# Start of Provided text

Family Law Update for June 2016

In this Issue …

A Word from Gregg Herman
Why No Cases?

Wisconsin Courts Updates
No Wisconsin cases this month.

Decisions Across The Nation
Relocation case, UCCJEA, Waiver of residency requirement, Legal malpractice, Protective order, Duress and post-nuptial agreement and more.

Family Law Online
“Never Too Old to Hurt From Parents Divorce” and “Americans are becoming more socially liberal – except when it comes to divorce.”

A Word from Gregg Herman …

Sorry, but no Wisconsin cases for FLU this month — nothing published or even an authored unpublished case.

Please watch my video below for my speculation as to why this is becoming the case more and more frequently.

Play Latest Vlog

Wisconsin Courts Update

No Wisconsin cases this month.

Decisions Across the Nation

The following cases are provided courtesy of Contributing Editor Laura Morgan, Family Law Consulting. Laura is available for consultation, brief writing and research on family law issues throughout the country. She can be reached through her Web site or via e-mail.

The following cases are provided courtesy of Contributing Editor Laura Morgan, Family Law Consulting. Laura is available for consultation, brief writing and research on family law issues throughout the country. She can be reached through her Web site or via e-mail.

Please Note: Most decisions are posted in Adobe Acrobat (PDF) format.

Amoakuh v. Issaka
No. S16A0534
Georgia Supreme Court
May 23, 2016

Trial court did not abuse its discretion in concluding that best interests of child were served by modifying custody arrangement and awarding sole legal and physical custody of child to ex-wife, even though ex-wife had moved to Ghana from the United Kingdom, where ex-husband refused to return child to ex-wife after he exercised summer visitation, prevented child from communicating with ex-wife, and enrolled child in school without ex-wife’s knowledge or consent, and ex-husband’s behavior had caused child to fear that she would not be returned to ex-wife.

# End of Provided text
# Start of Recorded information

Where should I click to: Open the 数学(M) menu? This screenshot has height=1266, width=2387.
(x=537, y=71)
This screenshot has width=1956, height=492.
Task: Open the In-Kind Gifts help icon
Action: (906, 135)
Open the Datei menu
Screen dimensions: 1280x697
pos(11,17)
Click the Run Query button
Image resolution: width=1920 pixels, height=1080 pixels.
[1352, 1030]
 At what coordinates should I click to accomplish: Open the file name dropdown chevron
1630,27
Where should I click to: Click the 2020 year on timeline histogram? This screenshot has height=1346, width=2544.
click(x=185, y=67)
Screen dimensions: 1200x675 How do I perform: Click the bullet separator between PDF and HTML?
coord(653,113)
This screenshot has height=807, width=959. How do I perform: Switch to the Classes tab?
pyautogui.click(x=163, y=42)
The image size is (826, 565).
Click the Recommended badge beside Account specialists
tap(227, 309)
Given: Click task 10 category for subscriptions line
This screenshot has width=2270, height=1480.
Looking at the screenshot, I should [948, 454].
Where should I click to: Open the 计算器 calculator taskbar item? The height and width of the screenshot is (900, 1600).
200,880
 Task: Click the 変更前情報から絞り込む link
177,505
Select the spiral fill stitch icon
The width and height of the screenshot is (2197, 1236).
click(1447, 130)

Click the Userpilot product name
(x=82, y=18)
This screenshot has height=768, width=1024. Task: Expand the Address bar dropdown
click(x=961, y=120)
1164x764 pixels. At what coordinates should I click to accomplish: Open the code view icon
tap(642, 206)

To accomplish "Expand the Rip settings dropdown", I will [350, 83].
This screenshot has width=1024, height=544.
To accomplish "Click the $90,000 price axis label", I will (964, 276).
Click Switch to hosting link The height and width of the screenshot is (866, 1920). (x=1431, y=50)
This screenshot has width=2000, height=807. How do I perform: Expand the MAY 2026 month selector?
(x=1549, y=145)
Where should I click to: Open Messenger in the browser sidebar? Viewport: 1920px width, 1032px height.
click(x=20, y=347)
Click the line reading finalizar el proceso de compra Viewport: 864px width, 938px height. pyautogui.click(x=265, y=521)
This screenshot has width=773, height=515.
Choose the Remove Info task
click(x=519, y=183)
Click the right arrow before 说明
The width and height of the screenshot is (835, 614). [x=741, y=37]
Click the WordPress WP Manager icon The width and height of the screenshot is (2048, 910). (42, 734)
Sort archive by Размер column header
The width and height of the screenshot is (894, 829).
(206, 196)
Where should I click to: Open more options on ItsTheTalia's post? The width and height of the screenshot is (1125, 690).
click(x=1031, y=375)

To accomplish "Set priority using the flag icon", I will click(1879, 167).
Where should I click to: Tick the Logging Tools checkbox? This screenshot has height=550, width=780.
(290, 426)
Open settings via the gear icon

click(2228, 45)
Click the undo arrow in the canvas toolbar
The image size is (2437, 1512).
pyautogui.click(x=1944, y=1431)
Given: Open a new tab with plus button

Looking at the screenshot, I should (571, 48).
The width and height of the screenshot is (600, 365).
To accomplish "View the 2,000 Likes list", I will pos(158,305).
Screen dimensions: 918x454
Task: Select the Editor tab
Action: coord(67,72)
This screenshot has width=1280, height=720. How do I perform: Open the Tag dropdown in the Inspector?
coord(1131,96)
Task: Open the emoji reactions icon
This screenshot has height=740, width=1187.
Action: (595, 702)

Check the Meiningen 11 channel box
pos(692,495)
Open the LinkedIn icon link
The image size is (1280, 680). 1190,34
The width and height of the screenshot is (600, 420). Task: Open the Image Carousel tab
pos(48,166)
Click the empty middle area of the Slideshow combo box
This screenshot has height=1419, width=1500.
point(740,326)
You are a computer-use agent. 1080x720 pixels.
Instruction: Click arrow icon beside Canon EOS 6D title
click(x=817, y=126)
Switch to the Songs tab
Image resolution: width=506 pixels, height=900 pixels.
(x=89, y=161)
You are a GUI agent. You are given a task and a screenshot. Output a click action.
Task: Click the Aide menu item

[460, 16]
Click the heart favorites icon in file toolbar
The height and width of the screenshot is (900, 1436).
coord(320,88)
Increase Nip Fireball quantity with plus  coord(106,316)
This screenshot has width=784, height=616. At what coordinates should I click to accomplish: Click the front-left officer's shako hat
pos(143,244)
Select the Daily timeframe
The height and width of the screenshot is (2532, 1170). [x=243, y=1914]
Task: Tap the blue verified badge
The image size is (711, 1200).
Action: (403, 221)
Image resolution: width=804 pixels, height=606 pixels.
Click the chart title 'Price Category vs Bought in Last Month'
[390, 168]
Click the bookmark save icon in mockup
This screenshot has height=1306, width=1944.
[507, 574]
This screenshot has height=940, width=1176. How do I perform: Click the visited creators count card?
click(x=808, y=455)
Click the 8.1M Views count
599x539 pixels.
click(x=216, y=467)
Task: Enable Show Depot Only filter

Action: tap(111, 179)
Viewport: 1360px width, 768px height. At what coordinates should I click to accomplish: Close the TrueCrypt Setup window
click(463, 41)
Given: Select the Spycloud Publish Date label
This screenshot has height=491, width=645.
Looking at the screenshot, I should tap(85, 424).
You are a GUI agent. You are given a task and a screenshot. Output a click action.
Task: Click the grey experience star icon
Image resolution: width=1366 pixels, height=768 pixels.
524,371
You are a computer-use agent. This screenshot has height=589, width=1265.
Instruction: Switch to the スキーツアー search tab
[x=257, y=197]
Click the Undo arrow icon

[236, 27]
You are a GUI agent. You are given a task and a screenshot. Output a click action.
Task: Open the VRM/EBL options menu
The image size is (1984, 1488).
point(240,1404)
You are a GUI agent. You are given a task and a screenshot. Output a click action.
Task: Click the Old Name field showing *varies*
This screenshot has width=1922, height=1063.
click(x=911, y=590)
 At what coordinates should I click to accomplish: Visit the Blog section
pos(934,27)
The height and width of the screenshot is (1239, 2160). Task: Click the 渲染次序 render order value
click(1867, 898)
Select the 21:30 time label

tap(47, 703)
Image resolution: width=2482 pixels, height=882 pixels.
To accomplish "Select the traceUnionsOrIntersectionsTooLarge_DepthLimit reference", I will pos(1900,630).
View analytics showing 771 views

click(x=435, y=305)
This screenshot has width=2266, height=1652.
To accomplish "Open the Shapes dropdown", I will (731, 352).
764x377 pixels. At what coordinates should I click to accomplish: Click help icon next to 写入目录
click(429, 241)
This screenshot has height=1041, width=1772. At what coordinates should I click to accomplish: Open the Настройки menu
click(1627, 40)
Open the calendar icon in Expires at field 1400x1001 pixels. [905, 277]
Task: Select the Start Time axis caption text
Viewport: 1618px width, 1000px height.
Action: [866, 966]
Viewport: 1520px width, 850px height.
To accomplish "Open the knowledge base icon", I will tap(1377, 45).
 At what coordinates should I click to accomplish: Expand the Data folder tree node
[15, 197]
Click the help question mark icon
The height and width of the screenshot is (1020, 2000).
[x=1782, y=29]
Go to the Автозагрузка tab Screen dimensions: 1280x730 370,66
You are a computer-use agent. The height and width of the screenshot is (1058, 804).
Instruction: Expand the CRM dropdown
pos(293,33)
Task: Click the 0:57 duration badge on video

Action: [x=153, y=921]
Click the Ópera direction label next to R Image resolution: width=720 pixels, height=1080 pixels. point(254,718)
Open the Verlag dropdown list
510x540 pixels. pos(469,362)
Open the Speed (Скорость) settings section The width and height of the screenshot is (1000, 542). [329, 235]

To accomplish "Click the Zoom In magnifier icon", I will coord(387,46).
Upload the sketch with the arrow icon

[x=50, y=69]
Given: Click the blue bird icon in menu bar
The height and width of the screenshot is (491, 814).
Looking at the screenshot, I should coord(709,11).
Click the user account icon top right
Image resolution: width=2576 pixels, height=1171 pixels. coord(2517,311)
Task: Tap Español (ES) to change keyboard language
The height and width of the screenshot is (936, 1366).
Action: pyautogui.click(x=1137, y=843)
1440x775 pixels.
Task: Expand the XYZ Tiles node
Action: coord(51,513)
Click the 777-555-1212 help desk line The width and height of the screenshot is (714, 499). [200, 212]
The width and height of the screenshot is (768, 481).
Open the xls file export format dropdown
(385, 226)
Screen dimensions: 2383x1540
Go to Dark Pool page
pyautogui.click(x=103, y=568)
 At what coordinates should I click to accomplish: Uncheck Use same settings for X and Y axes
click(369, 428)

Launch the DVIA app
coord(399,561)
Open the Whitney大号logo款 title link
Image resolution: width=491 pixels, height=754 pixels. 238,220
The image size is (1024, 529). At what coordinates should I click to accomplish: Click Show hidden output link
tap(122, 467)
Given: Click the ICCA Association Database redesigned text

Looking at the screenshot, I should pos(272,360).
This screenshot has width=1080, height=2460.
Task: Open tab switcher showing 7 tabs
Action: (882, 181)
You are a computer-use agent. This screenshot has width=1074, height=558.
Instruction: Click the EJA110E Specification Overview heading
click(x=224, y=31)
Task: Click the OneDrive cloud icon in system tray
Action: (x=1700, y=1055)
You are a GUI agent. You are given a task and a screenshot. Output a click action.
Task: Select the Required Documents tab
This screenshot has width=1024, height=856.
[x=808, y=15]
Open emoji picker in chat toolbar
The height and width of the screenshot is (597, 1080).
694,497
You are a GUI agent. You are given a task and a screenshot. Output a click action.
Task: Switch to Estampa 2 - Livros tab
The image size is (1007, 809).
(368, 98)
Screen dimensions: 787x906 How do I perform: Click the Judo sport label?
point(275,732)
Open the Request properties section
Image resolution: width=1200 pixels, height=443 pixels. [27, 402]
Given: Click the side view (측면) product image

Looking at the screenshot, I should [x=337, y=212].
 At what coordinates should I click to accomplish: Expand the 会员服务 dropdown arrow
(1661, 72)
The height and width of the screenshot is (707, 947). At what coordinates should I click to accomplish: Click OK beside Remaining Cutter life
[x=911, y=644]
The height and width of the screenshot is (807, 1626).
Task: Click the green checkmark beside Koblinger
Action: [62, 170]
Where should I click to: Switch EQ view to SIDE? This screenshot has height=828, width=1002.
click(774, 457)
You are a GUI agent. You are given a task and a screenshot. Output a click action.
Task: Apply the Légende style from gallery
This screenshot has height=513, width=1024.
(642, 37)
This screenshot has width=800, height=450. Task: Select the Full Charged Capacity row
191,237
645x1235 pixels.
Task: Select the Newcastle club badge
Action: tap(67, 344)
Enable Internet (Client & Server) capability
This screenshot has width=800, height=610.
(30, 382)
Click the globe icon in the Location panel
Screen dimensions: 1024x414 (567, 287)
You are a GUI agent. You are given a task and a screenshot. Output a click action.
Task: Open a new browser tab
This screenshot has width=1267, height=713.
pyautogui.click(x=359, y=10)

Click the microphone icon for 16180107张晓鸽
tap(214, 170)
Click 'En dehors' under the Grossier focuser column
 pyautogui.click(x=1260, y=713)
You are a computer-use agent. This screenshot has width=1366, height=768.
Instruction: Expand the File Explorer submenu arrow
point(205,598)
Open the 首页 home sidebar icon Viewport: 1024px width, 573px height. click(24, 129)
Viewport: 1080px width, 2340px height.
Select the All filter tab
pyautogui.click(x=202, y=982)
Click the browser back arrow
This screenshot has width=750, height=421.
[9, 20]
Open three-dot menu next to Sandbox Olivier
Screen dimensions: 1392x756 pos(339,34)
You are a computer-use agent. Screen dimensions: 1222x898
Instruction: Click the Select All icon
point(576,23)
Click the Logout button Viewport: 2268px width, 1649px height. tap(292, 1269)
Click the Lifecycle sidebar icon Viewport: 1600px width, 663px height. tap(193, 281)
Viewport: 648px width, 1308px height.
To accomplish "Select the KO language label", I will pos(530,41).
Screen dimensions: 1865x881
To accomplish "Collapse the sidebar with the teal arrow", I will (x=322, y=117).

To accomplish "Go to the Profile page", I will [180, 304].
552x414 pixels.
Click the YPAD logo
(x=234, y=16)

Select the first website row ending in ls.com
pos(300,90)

# End of Recorded information

== Exercise instructions ==
(a) Quote the family law newsletter word for word, from "A Word from Gregg Herman …" to "and more frequently.", inclusive.
(b) Extend the June 2016 family law newsletter, picking up right after its final sentence.

== Outputs for the tasks ==
(a)
A Word from Gregg Herman …

Sorry, but no Wisconsin cases for FLU this month — nothing published or even an authored unpublished case.

Please watch my video below for my speculation as to why this is becoming the case more and more frequently.

(b)
State ex rel. Dept. of Social Services v. Whittington
Nos. 2015-CA-1118, 2015-CA-1119, 2015-1118
Louisiana Court of Appeal, 4th Circuit
May 18, 2016

Mother adequately established that her proposed relocation to Texas with child was made in good faith; mother had extended family in the area, she was enrolled in a nurse anesthetist program in Texas, her fiancee lived in the area, and mother’s starting base pay as a nurse, without her additional training, would be higher in Texas.

Kogel v. Kogel

No. A16A0128
Georgia Court of Appeals
May 18, 2016

When mother did not return from Texas with child, father filed for divorce and sought temporary and permanent physical custody of child. Mother did not appear at the hearing and the trial court awarded temporary custody of child to father, finding that mother was making a “temporary sojourn” to Texas. Mother moved to vacate the order, which the trial court denied. Mother appealed. Held: Trial court lacked subject matter jurisdiction under Uniform Child Custody Jurisdiction and Enforcement Act (UCCJEA) to make initial custody award when Georgia was not the child’s home state.

McKeon v. Lennon

321 Conn. 323
Connecticut Supreme Court
May 17, 2016

In light of the different purposes of alimony and child support, the Appellate Court improperly relied on the Supreme Court’s reasoning, with respect to modification of alimony orders, in Dan v. Dan, in determining that both alimony and child support orders were subject to the same modification requirements, and improperly concluded that ex-wife was required to show additional circumstances, beyond the increase in the ex-husband’s income, to justify modification of the child support award. Unlike when considering a request for the modification of an alimony order, the trial court may consider a substantial increase in the supporting spouse’s income, standing alone, as sufficient justification for granting a motion to modify a child support order to ensure that the child receives the same proportion of parental income that he or she would have received if the parents had remained together.

Sherrill v. Sherrill
No. S-15844
Alaska Supreme Court
May 13, 2016

After wife moved to Alaska with couple’s daughter, she filed for divorce. Held: Although nothing in record suggested that husband and wife had ever resided in Alaska as a married couple, as required for personal jurisdiction to exist to divide marital property of a nonresident under long-arm statute, jurisdiction did exist because husband waived the defense; though husband had expressed concern about wife’s move to Alaska with their daughter, he did not tie this concern to the court’s authority to hear the action, never argued that the superior court lacked jurisdiction, and never mentioned concerns about his lack of contacts with the state.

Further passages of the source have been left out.